WHAT NEEDS TO BE DONE:
Of all the entries below, only the lines from the one with "Tap the back arrow icon" up to and including the one with "Task: Click the 32.0 GB RAM value" are to be duplicated exactly.

Extracted data entries

::::::::::

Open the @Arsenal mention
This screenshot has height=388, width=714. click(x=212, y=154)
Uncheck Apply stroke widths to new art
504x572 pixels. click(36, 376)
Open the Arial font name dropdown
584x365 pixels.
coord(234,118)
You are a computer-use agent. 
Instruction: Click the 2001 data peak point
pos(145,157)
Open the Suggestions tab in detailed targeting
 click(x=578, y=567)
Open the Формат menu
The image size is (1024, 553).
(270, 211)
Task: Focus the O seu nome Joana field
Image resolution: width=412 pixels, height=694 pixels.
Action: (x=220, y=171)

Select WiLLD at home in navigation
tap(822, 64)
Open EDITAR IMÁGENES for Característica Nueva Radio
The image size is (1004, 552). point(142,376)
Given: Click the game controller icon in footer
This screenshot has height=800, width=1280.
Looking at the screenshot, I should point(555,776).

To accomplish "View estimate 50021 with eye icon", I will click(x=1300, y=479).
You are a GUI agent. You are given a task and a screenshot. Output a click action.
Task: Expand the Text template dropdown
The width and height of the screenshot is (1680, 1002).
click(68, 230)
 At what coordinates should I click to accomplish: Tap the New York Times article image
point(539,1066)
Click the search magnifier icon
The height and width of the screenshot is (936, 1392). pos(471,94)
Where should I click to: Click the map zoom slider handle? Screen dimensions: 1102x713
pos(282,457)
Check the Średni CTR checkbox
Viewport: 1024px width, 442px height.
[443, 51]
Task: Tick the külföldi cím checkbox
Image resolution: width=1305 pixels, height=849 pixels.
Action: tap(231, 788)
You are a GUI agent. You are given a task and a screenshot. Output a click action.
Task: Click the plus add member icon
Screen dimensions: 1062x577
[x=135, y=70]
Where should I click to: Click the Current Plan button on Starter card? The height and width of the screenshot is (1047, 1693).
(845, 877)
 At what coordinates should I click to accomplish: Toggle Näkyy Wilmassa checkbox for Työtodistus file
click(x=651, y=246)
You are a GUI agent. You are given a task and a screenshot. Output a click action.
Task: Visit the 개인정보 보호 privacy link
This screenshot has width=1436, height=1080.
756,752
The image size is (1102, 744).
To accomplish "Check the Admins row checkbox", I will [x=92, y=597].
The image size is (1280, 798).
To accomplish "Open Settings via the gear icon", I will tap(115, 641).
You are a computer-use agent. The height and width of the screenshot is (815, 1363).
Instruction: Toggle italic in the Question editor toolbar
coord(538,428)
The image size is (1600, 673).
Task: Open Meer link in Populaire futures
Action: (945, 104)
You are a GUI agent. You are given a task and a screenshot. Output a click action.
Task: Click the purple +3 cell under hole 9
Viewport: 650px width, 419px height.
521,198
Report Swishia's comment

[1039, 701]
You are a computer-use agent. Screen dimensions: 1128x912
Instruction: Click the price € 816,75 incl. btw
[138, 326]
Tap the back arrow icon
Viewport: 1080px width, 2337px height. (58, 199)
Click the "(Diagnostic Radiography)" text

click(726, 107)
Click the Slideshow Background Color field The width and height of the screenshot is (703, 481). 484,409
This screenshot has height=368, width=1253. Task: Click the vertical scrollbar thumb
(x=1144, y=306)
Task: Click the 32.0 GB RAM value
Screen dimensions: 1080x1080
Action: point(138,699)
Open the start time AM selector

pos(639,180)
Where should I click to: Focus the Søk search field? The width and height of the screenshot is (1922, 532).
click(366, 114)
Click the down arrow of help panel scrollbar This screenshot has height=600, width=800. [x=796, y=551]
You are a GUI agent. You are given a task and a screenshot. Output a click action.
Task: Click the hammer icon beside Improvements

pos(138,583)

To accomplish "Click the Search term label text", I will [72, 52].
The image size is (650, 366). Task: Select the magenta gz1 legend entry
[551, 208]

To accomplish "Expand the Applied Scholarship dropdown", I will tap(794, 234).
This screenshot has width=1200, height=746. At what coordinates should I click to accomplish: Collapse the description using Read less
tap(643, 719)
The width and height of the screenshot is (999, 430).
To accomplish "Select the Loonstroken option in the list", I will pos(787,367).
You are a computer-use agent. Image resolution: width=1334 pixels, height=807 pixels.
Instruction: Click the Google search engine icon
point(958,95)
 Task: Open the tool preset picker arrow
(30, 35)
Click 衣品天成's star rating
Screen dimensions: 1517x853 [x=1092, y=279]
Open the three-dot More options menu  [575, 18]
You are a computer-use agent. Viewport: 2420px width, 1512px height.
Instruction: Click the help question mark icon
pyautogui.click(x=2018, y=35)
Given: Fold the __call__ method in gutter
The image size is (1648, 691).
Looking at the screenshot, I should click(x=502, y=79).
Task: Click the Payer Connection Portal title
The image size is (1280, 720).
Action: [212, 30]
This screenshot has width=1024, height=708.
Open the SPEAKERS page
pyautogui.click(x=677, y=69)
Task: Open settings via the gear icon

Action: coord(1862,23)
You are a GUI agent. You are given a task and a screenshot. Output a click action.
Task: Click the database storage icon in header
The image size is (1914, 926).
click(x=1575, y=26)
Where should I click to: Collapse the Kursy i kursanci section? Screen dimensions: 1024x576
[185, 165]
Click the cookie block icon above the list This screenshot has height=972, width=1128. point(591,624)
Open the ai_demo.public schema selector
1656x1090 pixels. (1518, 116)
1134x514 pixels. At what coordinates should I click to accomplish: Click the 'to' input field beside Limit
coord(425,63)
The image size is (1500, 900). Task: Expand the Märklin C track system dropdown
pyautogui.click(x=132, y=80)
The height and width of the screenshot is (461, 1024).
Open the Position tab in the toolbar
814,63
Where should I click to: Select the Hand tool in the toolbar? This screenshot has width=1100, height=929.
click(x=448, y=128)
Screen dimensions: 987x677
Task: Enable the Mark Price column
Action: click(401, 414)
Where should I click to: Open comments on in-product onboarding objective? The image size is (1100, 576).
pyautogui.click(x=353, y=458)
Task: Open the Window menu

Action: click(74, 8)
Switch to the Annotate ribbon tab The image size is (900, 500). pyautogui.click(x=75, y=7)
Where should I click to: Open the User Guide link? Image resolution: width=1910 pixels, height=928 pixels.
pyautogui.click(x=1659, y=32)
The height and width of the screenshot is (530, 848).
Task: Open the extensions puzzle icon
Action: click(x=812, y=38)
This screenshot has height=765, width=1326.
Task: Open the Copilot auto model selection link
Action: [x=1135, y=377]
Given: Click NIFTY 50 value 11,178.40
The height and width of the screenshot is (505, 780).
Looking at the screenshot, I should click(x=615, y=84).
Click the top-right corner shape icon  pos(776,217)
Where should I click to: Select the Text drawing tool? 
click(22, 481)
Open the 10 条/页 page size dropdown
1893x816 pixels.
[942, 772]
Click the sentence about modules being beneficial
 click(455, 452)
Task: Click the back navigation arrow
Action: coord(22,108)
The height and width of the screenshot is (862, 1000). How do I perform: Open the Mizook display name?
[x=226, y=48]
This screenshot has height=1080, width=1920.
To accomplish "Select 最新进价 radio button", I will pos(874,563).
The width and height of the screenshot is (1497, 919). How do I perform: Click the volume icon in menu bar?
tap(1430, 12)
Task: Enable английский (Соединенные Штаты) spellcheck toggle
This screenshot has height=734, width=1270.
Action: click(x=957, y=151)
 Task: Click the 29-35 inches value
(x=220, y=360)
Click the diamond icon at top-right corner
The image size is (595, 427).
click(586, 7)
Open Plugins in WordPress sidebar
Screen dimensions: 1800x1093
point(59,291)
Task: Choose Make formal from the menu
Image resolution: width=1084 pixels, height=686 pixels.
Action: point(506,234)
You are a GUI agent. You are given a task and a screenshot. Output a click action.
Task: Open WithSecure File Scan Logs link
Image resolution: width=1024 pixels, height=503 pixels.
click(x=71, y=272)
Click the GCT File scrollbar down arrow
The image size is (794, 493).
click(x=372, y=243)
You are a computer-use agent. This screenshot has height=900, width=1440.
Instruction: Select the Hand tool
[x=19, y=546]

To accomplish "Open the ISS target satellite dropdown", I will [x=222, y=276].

::::::::::

RESPONSE TO THE TASK:
Tap the back arrow icon
Viewport: 1080px width, 2337px height. (58, 199)
Click the "(Diagnostic Radiography)" text

click(726, 107)
Click the Slideshow Background Color field The width and height of the screenshot is (703, 481). 484,409
This screenshot has height=368, width=1253. Task: Click the vertical scrollbar thumb
(x=1144, y=306)
Task: Click the 32.0 GB RAM value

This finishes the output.